> Given passage
--------------------------------

Max Gresham (born April 30, 1993) is an American professional stock car racing driver. He was the winner of the 2011 NASCAR K&N Pro Series East championship.

Personal life and early career
Born in Stockbridge, Georgia in 1993, Gresham's racing career started at age 8. He has won track championships at Atlanta Motor Speedway and Charlotte Motor Speedway, and won the Legends Car Semi-Pro National Championship in 2006 at the age of 13. He graduated from high school in 2011.

Racing career

K&N Pro Series East and ARCA Racing Series
Starting in 2009 and running through the 2011 racing season, Gresham competed in the K&N Pro Series East, a NASCAR regional touring series, driving for Joe Gibbs Racing. He won four races during his career in the K&N Pro Series East, with the first coming at South Boston Speedway in April 2010; he also won once in twelve starts in the ARCA Racing Series, at Mansfield Motorsports Park.

--------------------------------

> Job a
Answer these questions from the passage on Max Gresham:
(i) In which year did he win the K&N Pro Series East championship?
(ii) Where was he born?
(iii) At which track did he win in the ARCA Racing Series?

--------------------------------

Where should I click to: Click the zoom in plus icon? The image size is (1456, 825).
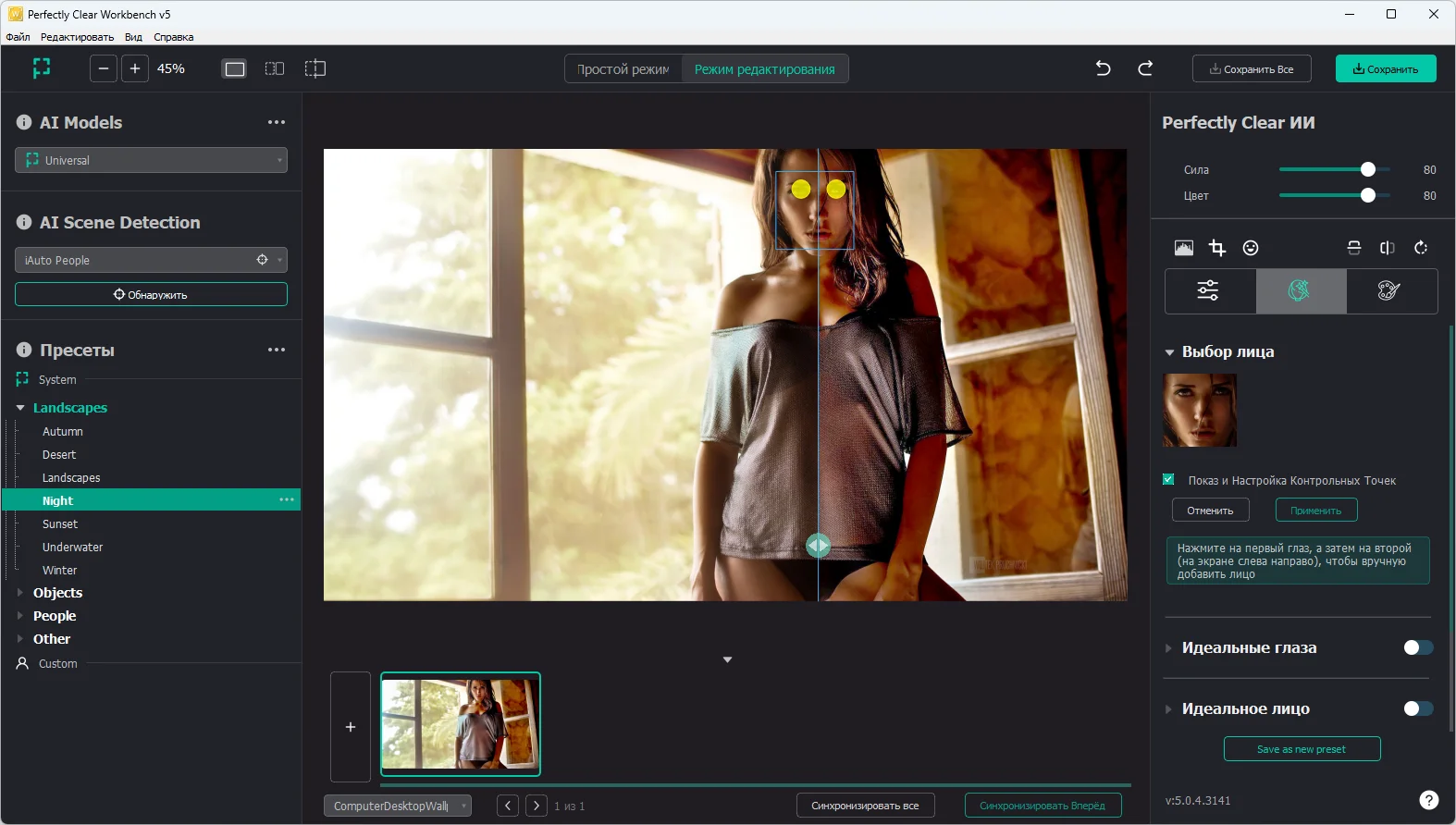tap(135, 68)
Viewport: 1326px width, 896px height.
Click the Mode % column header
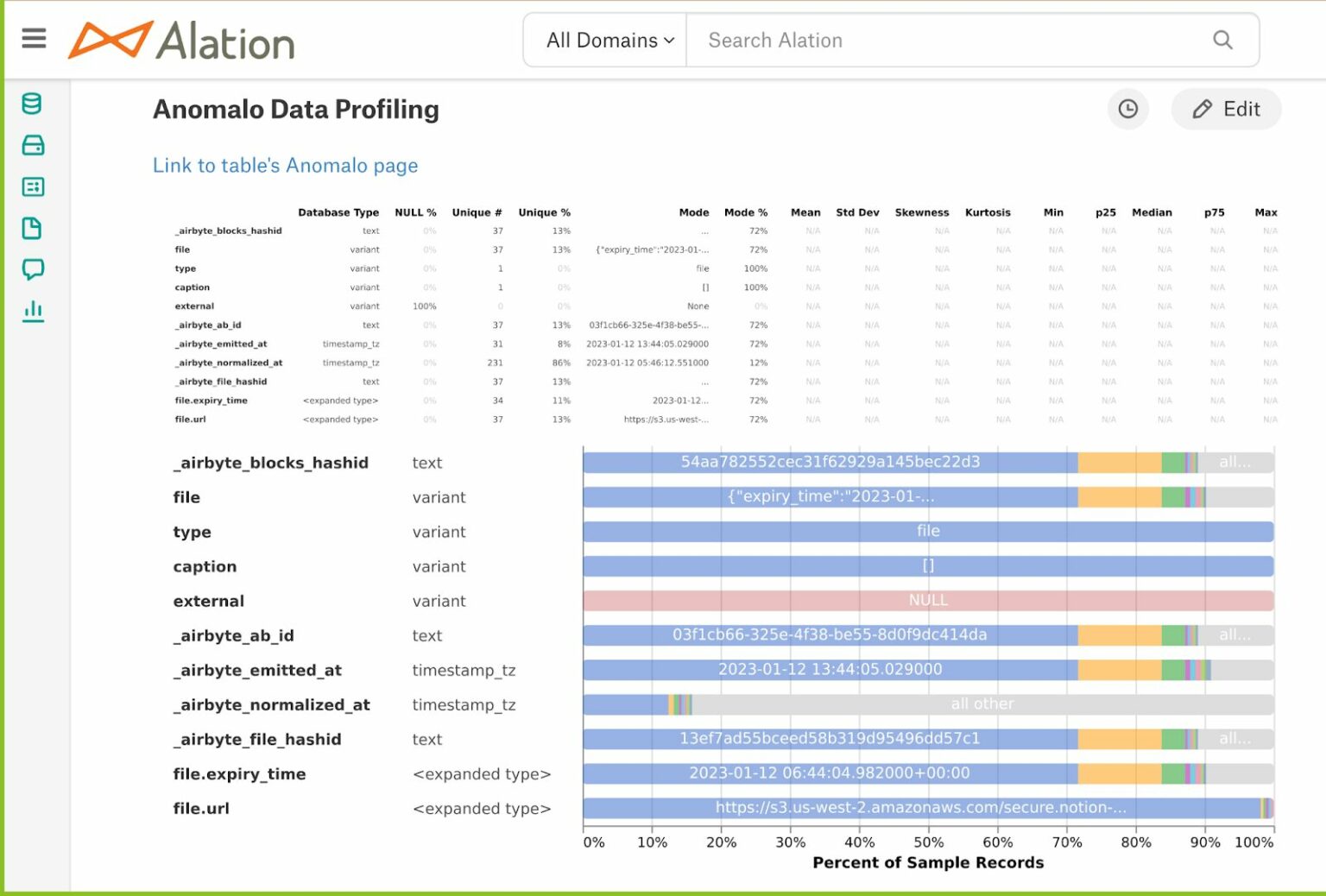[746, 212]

--------------------------------

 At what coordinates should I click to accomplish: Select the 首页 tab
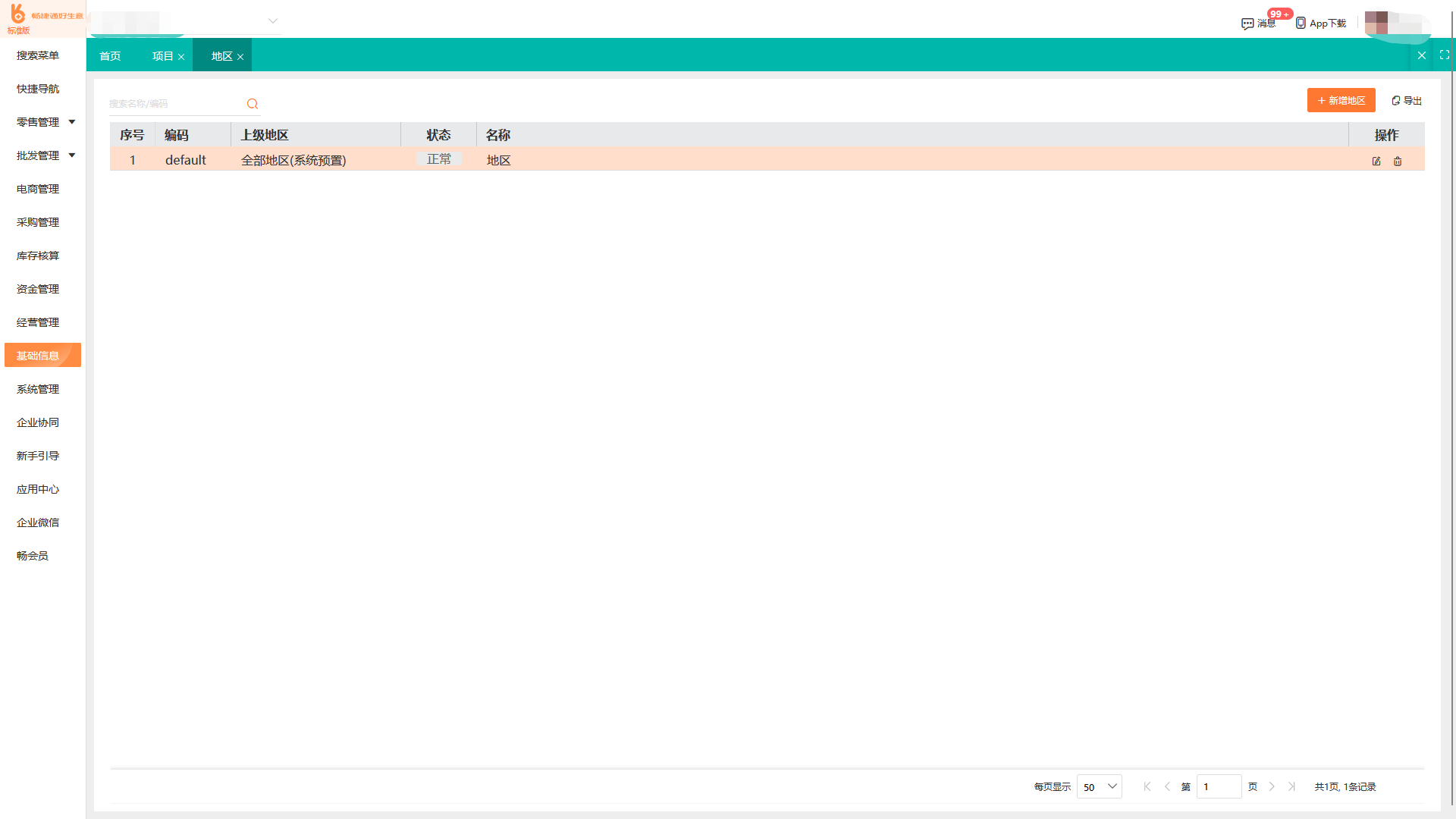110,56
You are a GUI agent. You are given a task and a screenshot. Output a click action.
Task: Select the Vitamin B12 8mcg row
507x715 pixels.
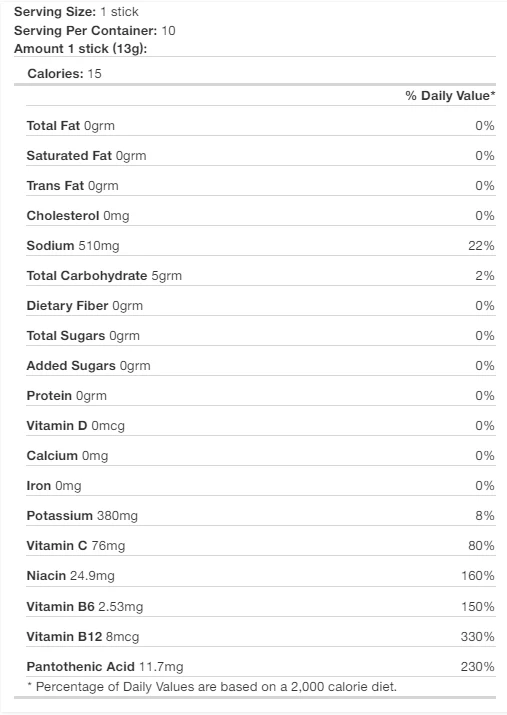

--------------------------------

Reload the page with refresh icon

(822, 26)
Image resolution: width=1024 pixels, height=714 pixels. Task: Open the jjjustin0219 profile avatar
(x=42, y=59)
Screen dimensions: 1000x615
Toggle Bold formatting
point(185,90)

--------------------------------

> Job b
Please render the lines of the records as a JSON list of strings, one string per line, skipping blank lines and leaving out the pictures. Begin with the line containing "At what coordinates" and continue through the line containing "507x715 pixels.", including both.

> Expected output a
(i) 2011
(ii) Stockbridge, Georgia
(iii) Mansfield Motorsports Park

> Expected output b
[
  " At what coordinates should I click to accomplish: Select the 首页 tab",
  "110,56",
  "You are a GUI agent. You are given a task and a screenshot. Output a click action.",
  "Task: Select the Vitamin B12 8mcg row",
  "507x715 pixels."
]